Pheasant & Mattick, Genome Res. 17: 1245-1253 (2007)

Conservation in the ENCODE CFTR locus. The diagram shows a 600-bp region in an intron of the ST7 gene (hg17 chr7:116372751– 116373350). The top panel (“Vertebrate Multiz Alignment & Conservation”) shows phastCons conservation scores based on 17-way alignments (Siepel et al. 2005). In black below this are alignments of human with chimp, rhesus, mouse, rat, rabbit, dog, cow, armadillo, and elephant. “Repeating Elements by RepeatMasker” shows an ancient repeat annotated as a MIR, which is 27% divergent from the MIR consensus, near the limit of detection. “MSA Consensus Constrained Elements” shows eight regions predicted to be conserved by at least one algorithm (“Loose” set), two regions predicted to be conserved by at least two algorithms in at least two alignments (“Moderate” set), and no regions predicted to be conserved by all algorithms in all alignments (“Strict” set). “TBA phastCons Conservation,” “TBA GERP Conservation,” and “TBA SCONE Conservation” show conservation scores over the TBA alignment from phastCons, GERP, and SCONE algorithms, respectively. “TBA Conserved Elements,” “MLAGAN Conserved Elements,” and “MAVID Conserved Elements” show elements predicted conserved based on the scores from the phastCons, BinCons, GERP, and SCONE algorithms across alignments from TBA, MLAGAN, and MAVID, respectively (Margulies et al. 2007) (image from http://genome.ucsc.edu/).
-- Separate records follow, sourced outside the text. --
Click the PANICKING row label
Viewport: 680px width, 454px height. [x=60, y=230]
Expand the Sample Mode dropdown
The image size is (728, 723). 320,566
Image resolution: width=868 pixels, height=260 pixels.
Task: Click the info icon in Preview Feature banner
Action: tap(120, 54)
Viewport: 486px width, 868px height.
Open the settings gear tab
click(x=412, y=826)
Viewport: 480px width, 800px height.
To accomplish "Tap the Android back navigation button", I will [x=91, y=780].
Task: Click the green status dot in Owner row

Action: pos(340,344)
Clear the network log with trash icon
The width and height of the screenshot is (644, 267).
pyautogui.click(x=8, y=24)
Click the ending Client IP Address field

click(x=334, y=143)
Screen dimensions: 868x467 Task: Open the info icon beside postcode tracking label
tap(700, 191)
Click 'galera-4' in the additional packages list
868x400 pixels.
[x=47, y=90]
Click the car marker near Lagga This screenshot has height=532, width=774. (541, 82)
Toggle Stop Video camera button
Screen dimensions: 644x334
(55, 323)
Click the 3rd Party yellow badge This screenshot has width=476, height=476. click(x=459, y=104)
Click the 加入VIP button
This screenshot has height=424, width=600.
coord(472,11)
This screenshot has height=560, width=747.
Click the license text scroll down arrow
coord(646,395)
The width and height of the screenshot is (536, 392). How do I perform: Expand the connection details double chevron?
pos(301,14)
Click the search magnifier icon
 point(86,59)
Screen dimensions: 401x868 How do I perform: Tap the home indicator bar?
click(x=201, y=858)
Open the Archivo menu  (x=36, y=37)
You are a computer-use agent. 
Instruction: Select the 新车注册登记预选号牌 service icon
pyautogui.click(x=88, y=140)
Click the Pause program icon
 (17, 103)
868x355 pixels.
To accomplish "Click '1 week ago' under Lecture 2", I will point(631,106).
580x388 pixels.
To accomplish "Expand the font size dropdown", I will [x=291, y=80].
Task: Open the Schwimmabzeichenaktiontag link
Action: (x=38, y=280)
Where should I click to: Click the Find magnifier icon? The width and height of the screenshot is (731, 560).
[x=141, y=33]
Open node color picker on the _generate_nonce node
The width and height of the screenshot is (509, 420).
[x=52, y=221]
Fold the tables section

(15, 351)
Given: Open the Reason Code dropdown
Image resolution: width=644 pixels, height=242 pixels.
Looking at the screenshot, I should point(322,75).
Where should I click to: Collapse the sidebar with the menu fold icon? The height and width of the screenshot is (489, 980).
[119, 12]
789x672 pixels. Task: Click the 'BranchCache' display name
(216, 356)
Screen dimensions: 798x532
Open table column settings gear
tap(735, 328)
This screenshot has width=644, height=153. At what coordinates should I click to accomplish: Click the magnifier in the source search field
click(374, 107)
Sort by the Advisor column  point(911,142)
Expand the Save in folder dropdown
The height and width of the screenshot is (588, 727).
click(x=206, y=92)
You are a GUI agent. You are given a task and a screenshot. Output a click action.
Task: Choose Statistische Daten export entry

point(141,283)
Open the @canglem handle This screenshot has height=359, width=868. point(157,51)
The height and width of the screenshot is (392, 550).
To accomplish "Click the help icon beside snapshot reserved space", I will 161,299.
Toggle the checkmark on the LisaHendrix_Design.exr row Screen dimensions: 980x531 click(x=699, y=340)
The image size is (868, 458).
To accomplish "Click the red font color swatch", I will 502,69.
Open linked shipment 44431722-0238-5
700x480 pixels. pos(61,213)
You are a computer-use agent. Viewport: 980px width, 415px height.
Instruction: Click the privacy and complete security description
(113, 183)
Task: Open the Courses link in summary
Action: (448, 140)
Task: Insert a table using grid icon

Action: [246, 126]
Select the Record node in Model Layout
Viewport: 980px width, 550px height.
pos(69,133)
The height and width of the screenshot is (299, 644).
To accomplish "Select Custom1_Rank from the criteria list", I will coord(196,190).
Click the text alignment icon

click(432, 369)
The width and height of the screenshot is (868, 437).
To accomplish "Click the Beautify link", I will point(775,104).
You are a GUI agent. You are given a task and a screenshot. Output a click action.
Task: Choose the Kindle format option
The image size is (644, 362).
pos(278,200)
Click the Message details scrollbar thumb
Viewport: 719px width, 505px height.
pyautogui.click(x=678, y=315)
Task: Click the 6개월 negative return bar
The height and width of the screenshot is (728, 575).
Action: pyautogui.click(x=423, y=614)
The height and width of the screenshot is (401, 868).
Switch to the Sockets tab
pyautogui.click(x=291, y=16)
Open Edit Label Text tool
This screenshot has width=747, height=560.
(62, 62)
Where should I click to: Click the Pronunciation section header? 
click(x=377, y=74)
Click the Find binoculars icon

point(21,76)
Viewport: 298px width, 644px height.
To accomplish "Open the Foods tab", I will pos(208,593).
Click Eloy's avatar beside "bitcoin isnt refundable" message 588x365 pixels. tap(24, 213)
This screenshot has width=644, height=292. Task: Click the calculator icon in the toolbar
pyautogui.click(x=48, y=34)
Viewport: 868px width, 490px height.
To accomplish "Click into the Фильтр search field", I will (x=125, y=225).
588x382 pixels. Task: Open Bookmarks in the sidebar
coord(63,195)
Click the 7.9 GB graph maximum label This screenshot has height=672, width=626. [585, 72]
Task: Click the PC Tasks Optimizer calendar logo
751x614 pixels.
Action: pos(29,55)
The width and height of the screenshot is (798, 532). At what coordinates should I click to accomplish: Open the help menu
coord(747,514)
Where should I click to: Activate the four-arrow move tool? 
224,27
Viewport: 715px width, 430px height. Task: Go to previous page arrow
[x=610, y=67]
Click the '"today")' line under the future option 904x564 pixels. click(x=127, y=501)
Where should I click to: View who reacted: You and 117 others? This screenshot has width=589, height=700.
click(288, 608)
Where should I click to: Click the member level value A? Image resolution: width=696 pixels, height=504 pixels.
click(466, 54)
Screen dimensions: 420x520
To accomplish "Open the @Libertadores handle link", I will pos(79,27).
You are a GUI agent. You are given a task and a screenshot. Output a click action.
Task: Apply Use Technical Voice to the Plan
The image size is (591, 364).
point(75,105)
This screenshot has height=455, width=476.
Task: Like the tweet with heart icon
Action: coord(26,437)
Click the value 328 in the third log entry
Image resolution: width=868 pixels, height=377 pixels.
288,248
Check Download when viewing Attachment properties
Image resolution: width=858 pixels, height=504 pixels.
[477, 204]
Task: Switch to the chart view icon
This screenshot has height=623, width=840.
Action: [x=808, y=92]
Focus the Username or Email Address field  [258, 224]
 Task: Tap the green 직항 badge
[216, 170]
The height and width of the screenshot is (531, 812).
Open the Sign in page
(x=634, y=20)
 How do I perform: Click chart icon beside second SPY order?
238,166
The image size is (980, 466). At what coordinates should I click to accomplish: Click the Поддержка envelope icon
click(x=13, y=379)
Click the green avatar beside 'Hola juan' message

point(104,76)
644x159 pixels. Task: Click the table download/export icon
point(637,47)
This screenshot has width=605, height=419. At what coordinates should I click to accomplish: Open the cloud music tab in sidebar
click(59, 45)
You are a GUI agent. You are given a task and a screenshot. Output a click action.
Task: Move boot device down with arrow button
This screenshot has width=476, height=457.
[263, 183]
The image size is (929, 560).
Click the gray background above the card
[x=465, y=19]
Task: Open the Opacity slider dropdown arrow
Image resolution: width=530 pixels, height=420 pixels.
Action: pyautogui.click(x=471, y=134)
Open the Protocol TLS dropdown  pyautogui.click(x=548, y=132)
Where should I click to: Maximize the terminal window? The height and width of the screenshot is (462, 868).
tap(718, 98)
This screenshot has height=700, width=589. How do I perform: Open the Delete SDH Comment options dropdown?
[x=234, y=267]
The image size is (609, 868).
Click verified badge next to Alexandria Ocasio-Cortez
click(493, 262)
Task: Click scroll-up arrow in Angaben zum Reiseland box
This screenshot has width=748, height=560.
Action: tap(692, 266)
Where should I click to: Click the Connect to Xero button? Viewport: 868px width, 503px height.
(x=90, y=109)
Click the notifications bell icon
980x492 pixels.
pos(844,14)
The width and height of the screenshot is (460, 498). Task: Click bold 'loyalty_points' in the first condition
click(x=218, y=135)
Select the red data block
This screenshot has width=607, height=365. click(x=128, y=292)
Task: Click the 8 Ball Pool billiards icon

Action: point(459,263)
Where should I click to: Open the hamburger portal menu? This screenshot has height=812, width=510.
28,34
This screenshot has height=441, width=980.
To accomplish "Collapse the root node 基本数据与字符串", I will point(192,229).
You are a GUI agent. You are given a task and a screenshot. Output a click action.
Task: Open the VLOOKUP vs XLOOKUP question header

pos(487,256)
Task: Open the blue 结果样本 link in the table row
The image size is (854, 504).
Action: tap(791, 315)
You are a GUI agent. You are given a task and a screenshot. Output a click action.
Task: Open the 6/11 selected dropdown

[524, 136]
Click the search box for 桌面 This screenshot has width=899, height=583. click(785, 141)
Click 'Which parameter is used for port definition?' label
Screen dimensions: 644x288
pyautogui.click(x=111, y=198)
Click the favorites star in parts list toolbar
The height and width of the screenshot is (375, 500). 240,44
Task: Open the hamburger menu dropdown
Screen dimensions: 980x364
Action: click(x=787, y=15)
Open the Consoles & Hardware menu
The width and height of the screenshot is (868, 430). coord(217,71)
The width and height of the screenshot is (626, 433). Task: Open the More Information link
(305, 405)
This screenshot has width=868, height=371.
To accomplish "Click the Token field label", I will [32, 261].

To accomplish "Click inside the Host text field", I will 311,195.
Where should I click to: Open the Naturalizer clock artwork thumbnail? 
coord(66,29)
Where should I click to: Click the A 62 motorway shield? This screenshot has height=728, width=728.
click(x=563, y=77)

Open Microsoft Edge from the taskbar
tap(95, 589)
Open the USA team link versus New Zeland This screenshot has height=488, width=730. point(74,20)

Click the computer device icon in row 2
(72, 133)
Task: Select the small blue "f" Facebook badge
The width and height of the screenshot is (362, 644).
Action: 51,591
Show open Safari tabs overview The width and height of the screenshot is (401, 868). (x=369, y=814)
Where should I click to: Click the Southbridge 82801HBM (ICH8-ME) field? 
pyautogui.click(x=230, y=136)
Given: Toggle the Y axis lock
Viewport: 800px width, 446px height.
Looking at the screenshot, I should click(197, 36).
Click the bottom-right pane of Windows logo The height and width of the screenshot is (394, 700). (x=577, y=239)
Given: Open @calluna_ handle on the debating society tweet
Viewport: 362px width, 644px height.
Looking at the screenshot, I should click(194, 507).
The figure illustrates several difficulties in identifying selective constraints from regions that are not highly conserved: (1) conserved blocks are predicted within ARs assumed to evolve neutrally; (2) conservation scores vary depending on the species aligned (phastCons scores in the top panel are different from scores in TBA phastCons scores); (3) patterns of identified conservation vary between algorithms over the same alignment (compare the pattern of TBA scores from phastCons, GERP, and SCONE); and (4) conserved element predictions based on these scores vary between different algorithms on the same alignment as well as between the same algorithm over different alignments (compare phastCons, BinCons, and GERP elements over TBA, MLAGAN, and MAVID alignments).